**YOUR ASSIGNMENT**
Would you please return the lines of the entries below starting at the line that has "Click the bold" and ending at the line that has "You are a computer-use agent. Screen dimensions: 717x284", both included, exactly as they are?
─── DATA UNDER STUDY
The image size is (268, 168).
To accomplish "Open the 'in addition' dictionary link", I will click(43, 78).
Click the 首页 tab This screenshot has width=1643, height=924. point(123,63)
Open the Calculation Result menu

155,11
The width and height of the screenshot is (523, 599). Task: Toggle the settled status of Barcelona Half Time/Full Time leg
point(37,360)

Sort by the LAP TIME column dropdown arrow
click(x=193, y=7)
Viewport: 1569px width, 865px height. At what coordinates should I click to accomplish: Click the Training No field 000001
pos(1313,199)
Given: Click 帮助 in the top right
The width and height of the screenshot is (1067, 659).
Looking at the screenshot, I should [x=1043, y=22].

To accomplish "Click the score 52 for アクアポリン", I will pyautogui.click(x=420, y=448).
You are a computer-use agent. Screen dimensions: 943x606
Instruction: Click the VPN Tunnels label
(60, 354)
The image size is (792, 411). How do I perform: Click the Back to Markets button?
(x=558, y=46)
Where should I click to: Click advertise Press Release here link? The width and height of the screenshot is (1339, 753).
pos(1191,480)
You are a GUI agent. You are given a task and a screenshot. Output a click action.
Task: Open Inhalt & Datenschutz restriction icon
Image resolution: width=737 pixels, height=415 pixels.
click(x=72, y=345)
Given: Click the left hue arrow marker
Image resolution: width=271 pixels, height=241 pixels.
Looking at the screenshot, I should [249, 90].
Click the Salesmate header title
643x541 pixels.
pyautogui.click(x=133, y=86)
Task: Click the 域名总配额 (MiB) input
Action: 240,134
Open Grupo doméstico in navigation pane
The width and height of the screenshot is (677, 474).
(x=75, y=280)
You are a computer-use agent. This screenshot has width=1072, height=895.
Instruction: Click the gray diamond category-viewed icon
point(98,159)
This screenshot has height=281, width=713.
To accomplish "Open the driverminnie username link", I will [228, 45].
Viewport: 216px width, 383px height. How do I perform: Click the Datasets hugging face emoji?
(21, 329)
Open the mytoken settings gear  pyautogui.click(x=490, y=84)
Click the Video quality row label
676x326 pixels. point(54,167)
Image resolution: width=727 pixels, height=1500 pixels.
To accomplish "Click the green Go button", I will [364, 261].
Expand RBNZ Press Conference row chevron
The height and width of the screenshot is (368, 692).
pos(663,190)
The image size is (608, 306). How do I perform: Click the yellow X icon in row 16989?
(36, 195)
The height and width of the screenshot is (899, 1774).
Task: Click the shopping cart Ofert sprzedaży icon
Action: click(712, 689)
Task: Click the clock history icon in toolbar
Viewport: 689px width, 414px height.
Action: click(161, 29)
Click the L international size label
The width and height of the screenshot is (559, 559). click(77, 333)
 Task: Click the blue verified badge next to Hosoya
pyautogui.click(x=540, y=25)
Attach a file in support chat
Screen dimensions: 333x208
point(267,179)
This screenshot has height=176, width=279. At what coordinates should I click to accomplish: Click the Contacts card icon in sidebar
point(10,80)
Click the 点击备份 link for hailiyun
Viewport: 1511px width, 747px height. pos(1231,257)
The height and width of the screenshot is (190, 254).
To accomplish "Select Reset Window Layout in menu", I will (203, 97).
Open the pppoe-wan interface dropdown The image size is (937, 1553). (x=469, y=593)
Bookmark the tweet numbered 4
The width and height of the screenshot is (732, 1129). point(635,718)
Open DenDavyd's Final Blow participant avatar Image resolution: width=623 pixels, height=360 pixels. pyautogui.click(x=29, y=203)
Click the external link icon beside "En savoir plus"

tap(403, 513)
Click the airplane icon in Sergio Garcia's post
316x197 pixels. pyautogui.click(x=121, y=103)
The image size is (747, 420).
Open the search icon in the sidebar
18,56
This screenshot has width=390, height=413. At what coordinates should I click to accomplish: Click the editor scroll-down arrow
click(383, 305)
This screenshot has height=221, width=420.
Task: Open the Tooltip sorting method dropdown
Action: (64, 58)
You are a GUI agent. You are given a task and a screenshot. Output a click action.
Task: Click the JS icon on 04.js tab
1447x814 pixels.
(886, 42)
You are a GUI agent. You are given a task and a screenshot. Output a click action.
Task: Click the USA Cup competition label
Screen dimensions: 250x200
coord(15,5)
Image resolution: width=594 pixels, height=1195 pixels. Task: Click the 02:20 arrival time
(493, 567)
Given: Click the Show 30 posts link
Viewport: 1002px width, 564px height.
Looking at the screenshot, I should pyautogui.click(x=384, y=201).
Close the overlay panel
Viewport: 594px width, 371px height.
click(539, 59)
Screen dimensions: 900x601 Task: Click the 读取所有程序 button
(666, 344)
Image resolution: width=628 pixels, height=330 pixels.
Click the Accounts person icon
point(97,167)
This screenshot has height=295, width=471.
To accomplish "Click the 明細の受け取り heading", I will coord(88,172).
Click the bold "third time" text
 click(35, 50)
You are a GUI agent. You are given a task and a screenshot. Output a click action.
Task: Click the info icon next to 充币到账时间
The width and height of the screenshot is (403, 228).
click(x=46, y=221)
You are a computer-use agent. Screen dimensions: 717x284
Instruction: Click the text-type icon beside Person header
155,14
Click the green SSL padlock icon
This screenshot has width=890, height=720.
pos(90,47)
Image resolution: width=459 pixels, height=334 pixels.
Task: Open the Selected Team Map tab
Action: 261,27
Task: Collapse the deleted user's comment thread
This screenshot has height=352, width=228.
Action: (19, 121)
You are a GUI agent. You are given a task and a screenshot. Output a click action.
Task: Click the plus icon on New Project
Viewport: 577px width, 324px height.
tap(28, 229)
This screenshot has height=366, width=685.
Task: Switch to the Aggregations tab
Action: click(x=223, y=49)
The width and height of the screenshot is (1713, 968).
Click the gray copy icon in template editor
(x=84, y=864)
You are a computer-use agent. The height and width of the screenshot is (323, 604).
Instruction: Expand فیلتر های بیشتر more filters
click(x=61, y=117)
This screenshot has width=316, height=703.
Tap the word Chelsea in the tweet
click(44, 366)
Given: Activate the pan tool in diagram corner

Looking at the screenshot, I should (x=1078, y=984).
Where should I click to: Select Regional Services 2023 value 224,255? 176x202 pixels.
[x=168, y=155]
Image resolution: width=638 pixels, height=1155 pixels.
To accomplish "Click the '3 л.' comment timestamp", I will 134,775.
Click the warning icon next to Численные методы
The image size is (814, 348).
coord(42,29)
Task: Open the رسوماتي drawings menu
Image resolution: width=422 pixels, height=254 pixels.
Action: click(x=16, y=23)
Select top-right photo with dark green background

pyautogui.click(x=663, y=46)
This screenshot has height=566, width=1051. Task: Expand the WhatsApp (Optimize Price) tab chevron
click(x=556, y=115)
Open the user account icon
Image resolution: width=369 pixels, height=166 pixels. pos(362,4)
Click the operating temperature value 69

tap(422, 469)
──────
**PROBLEM SOLUTION**
Click the bold "third time" text
 click(35, 50)
You are a GUI agent. You are given a task and a screenshot. Output a click action.
Task: Click the info icon next to 充币到账时间
The width and height of the screenshot is (403, 228).
click(x=46, y=221)
You are a computer-use agent. Screen dimensions: 717x284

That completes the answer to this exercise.